* Prompt
Quote the material below exactly as written, from the first line to the line that holds "Task: Click Upgrade plan for free cleaning", endpoints included.

* Exercise inputs
__________
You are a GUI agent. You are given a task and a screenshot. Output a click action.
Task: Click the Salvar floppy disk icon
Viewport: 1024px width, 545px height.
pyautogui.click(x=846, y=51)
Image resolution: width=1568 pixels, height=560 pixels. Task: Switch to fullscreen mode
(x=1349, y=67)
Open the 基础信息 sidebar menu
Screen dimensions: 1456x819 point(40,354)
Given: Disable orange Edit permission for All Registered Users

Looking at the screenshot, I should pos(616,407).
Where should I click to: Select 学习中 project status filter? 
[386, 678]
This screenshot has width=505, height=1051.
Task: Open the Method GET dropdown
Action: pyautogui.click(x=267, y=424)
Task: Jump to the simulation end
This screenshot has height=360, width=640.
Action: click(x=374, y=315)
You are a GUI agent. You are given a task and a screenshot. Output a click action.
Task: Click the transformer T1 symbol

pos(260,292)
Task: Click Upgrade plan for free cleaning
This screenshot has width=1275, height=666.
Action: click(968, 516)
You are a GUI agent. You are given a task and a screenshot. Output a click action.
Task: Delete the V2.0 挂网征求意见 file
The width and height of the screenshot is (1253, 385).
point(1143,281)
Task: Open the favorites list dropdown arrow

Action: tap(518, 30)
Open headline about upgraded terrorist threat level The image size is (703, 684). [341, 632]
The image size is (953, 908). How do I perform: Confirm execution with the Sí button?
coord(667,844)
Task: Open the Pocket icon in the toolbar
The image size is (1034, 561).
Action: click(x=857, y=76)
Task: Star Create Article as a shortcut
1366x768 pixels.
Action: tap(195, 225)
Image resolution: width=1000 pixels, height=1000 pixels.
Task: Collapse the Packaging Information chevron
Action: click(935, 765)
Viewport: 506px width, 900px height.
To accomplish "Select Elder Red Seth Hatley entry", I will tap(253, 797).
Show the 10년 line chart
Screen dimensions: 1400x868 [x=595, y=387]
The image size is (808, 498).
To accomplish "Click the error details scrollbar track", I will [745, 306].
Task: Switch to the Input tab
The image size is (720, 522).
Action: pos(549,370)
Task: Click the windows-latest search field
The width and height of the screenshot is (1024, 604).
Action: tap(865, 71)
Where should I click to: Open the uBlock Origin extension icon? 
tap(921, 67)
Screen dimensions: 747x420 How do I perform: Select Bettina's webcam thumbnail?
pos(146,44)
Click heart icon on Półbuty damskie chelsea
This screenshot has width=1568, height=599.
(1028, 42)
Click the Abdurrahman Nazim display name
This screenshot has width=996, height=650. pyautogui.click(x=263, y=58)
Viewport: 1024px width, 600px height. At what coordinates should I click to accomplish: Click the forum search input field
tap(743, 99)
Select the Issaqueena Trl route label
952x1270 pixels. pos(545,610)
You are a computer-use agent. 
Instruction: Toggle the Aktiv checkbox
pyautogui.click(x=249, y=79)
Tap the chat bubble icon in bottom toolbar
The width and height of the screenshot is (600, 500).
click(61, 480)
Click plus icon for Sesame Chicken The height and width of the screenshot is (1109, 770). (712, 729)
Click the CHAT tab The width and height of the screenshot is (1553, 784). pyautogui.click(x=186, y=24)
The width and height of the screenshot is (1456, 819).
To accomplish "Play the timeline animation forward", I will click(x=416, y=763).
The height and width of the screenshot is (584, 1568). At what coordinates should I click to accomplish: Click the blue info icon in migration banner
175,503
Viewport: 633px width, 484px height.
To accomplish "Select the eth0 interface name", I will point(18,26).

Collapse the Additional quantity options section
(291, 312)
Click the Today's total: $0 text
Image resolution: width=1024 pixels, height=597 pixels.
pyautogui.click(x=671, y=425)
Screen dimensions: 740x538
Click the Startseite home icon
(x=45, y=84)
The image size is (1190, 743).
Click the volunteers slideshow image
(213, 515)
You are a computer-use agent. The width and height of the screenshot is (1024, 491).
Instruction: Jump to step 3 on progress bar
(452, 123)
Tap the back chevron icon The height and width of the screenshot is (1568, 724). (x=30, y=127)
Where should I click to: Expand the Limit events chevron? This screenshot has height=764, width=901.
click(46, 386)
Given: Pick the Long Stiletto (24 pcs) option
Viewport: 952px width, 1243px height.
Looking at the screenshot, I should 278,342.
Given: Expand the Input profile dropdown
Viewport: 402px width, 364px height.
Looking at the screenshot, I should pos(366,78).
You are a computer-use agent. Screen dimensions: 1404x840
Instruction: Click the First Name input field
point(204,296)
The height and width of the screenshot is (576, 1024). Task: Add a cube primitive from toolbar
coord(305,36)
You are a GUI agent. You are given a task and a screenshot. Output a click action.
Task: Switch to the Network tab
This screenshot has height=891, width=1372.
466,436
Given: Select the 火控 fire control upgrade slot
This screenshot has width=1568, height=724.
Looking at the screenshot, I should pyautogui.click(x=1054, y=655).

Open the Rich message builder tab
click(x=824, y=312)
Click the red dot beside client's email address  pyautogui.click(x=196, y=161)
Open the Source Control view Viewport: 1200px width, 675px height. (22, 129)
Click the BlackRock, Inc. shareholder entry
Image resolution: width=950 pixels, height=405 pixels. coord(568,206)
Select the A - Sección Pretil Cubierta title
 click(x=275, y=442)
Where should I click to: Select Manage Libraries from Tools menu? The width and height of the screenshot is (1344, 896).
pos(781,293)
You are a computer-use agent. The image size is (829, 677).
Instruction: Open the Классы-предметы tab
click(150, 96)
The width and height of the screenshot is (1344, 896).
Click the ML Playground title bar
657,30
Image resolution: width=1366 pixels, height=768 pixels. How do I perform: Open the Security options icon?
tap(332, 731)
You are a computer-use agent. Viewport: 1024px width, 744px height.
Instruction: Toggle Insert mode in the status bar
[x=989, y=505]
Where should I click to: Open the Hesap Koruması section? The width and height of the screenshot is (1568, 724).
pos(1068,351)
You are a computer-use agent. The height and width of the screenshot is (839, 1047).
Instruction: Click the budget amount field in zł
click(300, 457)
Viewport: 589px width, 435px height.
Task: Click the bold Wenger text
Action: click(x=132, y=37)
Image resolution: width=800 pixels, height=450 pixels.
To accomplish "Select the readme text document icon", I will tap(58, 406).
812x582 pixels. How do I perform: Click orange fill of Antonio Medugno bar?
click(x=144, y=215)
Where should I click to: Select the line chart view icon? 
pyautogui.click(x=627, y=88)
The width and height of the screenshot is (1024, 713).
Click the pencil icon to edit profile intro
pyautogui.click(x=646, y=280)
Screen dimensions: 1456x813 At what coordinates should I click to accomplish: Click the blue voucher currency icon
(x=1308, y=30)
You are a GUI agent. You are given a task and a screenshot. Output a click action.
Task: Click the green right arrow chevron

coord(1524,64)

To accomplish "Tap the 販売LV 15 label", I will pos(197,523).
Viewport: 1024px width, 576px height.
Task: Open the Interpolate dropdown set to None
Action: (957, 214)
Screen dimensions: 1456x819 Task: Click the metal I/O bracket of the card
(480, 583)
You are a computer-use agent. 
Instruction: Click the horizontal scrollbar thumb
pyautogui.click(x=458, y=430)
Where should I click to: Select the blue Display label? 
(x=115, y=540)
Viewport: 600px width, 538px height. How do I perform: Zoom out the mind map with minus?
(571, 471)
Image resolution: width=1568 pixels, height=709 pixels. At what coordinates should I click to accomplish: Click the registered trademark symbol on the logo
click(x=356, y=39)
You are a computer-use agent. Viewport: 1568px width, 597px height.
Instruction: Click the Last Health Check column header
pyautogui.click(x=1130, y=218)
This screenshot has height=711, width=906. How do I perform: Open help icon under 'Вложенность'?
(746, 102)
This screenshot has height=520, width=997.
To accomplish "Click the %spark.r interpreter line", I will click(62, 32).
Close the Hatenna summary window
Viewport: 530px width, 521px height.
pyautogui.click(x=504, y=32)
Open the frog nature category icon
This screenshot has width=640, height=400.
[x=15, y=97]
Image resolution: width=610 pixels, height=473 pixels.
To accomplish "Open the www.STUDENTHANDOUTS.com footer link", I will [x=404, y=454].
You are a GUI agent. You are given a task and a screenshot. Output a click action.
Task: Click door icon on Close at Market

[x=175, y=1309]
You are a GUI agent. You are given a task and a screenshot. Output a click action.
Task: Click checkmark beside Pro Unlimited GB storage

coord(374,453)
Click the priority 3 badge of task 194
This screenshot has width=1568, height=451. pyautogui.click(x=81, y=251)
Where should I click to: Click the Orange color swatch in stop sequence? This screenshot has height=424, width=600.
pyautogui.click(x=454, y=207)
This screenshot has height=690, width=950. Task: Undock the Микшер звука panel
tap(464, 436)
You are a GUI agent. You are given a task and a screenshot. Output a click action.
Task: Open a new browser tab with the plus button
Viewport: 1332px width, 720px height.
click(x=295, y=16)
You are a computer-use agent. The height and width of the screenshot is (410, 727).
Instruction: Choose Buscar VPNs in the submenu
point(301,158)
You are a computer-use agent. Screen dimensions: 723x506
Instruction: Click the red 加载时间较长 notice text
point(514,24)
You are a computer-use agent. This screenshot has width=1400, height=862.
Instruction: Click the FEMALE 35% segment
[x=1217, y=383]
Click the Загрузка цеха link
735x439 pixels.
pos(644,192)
__________
* Response to the exercise
You are a GUI agent. You are given a task and a screenshot. Output a click action.
Task: Click the Salvar floppy disk icon
Viewport: 1024px width, 545px height.
pyautogui.click(x=846, y=51)
Image resolution: width=1568 pixels, height=560 pixels. Task: Switch to fullscreen mode
(x=1349, y=67)
Open the 基础信息 sidebar menu
Screen dimensions: 1456x819 point(40,354)
Given: Disable orange Edit permission for All Registered Users

Looking at the screenshot, I should pos(616,407).
Where should I click to: Select 学习中 project status filter? 
[386, 678]
This screenshot has width=505, height=1051.
Task: Open the Method GET dropdown
Action: pyautogui.click(x=267, y=424)
Task: Jump to the simulation end
This screenshot has height=360, width=640.
Action: click(x=374, y=315)
You are a GUI agent. You are given a task and a screenshot. Output a click action.
Task: Click the transformer T1 symbol

pos(260,292)
Task: Click Upgrade plan for free cleaning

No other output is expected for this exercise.